The Board of IPE has taken this into account when considering the
dividend proposals set out above and believes they will continue to
provide an attractive level of income for IPE shareholders over the
long-term.
Gearing
While the maximum gearing level for BIPS will remain at the same
level as CMHY’s existing investment policy of 30 per cent of total
assets, it is intended that, immediately following the
implementation of the Scheme, the net gearing of the combined
portfolio will be approximately 10 per cent of net assets.
Proposed Board
Following completion of the Proposals, BIPS will have Board
representation from both IPE and CMHY and will be chaired by
Tim Scholefield, current Chairman of
CMHY.
Expected
timetable
It is currently envisaged that a shareholder circular and notice
of the general meeting setting out the details of the Scheme and
seeking shareholder approval will be sent to shareholders in
April 2021. The relevant general
meetings are also expected to be convened in May 2021.
The Chairman of IPE, Kate
Bolsover, commented:
“We believe the combination of the two trusts to form Invesco
Bond Income Plus (“BIPS”) to be beneficial and appropriate for IPE
shareholders given the greater scale and lower ongoing charges.
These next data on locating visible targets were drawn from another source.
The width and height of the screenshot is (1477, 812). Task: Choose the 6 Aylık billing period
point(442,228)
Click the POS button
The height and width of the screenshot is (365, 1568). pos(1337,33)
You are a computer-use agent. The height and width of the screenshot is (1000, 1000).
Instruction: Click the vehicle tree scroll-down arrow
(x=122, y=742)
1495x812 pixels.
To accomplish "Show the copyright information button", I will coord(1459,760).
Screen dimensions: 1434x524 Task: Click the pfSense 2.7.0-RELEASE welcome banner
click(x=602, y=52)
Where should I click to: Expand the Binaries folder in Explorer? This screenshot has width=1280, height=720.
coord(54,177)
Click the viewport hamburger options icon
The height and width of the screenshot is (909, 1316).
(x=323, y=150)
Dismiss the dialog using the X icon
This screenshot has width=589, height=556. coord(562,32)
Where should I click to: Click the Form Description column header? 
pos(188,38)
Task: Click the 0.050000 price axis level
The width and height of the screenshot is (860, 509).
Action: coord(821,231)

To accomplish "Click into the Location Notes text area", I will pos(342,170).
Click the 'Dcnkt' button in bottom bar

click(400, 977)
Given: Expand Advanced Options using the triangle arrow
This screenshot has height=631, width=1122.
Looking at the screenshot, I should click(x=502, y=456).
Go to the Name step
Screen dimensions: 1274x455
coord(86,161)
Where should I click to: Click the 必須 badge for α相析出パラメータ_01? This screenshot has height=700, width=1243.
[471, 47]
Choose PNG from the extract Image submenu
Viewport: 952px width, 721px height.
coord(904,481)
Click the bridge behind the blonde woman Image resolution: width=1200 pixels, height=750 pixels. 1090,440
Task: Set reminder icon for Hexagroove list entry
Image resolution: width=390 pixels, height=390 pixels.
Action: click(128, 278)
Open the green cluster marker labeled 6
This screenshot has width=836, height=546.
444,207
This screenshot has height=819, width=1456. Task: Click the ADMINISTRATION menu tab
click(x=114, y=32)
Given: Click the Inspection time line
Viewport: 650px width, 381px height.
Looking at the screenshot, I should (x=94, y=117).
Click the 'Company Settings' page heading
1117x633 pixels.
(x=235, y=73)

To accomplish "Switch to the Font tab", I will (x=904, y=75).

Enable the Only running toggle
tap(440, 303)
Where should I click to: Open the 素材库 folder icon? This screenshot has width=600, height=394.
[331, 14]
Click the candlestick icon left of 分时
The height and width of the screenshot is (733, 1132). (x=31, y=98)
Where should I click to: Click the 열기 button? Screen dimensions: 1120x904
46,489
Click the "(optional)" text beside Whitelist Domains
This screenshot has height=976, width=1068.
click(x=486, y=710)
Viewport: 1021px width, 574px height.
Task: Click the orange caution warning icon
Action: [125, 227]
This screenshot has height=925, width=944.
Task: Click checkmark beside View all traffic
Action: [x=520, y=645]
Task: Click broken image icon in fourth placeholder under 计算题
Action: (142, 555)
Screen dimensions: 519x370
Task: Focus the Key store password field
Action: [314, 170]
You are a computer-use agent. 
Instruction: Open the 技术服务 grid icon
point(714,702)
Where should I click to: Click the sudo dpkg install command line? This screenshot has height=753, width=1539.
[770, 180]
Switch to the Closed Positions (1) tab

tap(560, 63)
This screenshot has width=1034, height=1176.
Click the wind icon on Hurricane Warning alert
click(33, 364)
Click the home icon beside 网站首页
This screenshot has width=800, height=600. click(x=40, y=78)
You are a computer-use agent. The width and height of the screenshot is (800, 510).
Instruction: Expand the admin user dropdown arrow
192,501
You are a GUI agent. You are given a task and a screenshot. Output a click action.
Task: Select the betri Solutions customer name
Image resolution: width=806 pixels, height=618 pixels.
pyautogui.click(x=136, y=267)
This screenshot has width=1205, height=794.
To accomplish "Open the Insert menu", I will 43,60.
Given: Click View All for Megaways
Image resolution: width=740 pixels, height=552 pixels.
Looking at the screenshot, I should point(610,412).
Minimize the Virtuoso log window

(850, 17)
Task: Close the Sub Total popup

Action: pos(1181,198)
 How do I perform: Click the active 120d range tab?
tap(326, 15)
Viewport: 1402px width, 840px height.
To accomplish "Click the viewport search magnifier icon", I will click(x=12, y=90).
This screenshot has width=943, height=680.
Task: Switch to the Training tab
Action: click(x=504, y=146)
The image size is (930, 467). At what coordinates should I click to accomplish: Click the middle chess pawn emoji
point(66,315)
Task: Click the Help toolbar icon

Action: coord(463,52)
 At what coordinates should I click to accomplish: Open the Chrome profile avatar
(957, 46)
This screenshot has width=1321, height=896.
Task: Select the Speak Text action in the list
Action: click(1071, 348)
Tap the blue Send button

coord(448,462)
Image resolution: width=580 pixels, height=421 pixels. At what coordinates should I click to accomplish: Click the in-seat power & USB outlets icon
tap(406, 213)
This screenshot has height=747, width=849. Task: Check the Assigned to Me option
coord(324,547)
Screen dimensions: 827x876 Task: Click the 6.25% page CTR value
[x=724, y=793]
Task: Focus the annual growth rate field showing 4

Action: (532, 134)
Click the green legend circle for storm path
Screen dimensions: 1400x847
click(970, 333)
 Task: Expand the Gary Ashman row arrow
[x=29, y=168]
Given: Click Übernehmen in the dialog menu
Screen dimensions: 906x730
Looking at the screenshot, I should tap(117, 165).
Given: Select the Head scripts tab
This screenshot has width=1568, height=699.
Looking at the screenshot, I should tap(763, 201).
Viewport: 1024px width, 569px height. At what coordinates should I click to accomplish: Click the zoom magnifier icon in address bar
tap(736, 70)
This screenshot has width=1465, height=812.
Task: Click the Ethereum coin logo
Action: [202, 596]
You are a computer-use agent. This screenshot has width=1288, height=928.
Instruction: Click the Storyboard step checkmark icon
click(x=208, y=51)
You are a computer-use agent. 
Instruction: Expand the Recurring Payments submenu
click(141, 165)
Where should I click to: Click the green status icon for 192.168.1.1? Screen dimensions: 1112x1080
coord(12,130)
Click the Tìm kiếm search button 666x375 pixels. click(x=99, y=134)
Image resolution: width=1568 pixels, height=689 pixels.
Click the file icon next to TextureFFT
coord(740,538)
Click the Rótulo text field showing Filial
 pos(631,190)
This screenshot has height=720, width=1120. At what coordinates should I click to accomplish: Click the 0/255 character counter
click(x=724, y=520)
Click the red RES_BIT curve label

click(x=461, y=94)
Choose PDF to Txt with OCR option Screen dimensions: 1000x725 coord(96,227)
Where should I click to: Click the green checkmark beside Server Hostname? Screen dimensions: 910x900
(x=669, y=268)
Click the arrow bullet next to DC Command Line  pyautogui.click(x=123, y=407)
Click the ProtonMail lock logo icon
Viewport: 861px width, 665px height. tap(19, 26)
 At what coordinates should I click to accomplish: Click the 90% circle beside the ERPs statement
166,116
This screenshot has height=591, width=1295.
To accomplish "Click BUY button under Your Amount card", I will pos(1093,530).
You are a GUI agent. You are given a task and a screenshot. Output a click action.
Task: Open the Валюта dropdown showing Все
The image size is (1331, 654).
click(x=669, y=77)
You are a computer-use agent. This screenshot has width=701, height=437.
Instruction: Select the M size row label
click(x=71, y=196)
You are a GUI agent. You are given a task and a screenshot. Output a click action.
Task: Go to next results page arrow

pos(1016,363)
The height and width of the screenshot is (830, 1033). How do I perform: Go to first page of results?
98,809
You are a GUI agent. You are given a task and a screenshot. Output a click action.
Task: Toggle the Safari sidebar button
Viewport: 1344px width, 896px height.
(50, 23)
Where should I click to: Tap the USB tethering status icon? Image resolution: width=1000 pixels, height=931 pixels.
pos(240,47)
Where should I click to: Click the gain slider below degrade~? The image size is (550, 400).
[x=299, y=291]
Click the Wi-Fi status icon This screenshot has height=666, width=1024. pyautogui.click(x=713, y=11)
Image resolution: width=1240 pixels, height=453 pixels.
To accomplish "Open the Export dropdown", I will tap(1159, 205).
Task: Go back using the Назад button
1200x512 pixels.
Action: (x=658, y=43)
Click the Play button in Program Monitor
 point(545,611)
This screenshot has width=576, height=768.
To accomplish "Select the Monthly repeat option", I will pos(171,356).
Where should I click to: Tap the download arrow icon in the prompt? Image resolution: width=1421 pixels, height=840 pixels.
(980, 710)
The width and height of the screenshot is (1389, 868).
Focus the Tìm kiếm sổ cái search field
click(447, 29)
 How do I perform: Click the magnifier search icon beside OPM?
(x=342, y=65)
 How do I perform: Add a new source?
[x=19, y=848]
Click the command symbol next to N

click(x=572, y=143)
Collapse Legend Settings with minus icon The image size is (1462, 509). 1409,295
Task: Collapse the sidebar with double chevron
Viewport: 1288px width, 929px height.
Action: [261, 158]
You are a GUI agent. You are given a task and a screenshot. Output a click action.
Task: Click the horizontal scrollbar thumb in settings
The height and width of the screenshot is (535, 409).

The
Board believes the Proposals will provide an attractive and
sustainable level of income for IPE shareholders over the long-term
whilst also promoting greater liquidity in its shares and a strong
long-term share price rating. The continuation of investment
approach which will be led by the same fund manager and fund
management house underpins the clear rationale for the merger,
allowing shareholders to benefit from the manager’s strong track
record.”
For further information please contact:
JTC Fund Solutions (Jersey)
Limited
+44 (0) 15 3470 0000
Hilary Jones
Invesco Asset Management
Limited
+44 (0) 20 3753 1000
Will Ellis
Guy Short
J.P. Morgan Cazenove (Financial Advisor to IPE)+44 (0) 20
7742 4000
William Simmonds
Alexis Owuadey
Winterflood Securities (Financial Advisor CMHY)+44 (0) 20
3100 0000
Neil Langford
Hande
Derinkok
Important Information
This announcement contains information that is inside
information for the purposes of the Market Abuse Regulation (EU)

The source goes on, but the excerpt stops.